Once you have uniformly distributed random numbers, you can turn to a pseudo-random number sampling method, which distributes them differently. A simple method that works for any distribution in any dimension is rejection sampling. It consists in distributing randomly a point on the domain of the distribution (?!) and retain it, through another random sampling between 0 and the maximum value of the distribution, it is bounded by the value of the distribution at its present location. The fact that the comparison is to the maximum value of the distribution means that we are comparing two probabilities, one from the computer (rand()), the other from the distribution times some constant which serves as the volume element, unnormalised, but we do not care about normalization which could be implemented a-posteriori without changing the results, so with no need of implementing it at all, which is a welcome simplification.
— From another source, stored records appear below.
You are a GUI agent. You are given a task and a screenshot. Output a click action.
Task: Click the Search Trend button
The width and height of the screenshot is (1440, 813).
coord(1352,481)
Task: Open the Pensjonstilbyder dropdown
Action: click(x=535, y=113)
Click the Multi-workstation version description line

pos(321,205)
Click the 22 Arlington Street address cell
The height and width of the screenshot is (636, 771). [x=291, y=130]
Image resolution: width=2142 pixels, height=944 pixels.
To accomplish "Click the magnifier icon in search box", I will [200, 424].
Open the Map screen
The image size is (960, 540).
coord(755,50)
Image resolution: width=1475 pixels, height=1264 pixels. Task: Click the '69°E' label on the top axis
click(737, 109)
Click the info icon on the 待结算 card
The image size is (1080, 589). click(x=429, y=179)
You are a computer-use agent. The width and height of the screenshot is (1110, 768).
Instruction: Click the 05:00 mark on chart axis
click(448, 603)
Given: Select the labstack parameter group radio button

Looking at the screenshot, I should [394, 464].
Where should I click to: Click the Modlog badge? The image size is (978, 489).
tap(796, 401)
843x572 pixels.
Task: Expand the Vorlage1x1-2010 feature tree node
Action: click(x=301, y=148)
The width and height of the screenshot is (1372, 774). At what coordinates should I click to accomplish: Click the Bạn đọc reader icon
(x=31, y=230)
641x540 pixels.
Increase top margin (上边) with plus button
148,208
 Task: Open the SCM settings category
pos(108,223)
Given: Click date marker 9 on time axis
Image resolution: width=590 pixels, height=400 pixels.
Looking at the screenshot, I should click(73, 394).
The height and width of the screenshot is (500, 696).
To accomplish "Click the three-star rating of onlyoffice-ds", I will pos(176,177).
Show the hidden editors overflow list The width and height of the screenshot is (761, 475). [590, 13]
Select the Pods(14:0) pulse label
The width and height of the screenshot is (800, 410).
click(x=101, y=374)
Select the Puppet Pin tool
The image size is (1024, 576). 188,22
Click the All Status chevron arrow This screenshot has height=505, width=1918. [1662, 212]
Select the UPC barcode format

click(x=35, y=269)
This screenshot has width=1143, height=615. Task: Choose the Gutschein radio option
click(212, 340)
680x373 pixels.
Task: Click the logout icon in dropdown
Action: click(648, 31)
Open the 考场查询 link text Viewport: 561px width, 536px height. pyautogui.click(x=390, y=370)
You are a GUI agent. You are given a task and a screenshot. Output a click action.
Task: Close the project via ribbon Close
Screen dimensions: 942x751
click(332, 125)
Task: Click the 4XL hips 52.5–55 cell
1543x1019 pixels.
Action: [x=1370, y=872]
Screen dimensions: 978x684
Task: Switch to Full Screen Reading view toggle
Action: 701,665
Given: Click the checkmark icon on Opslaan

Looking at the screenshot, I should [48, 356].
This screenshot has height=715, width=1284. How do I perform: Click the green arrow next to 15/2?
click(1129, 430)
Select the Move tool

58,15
A drawback of this method is that it is not very efficient as many points can be lost, depending on the volume covered by the distribution itself in its tightest enclosing space, so peaked distributions are particularly ineffective. But it is simple and general enough to keep in one's bag of survival tools.
Produce a random number that distributes points randomly in a circle. Study the distribution of $r$ and $\theta$ for these points and conclude as to the suitability of the "naive" approach that randomly samples the radius and angle. Note that in this case, the ratio of valid vs rejected points has a particularly important meaning and in some approach to this problem even constitutes the quantity of interest.
Produce a random number generator in 1D and 2D on some distribution of your choice and animate the process to clarify the mechanism to a wide audience.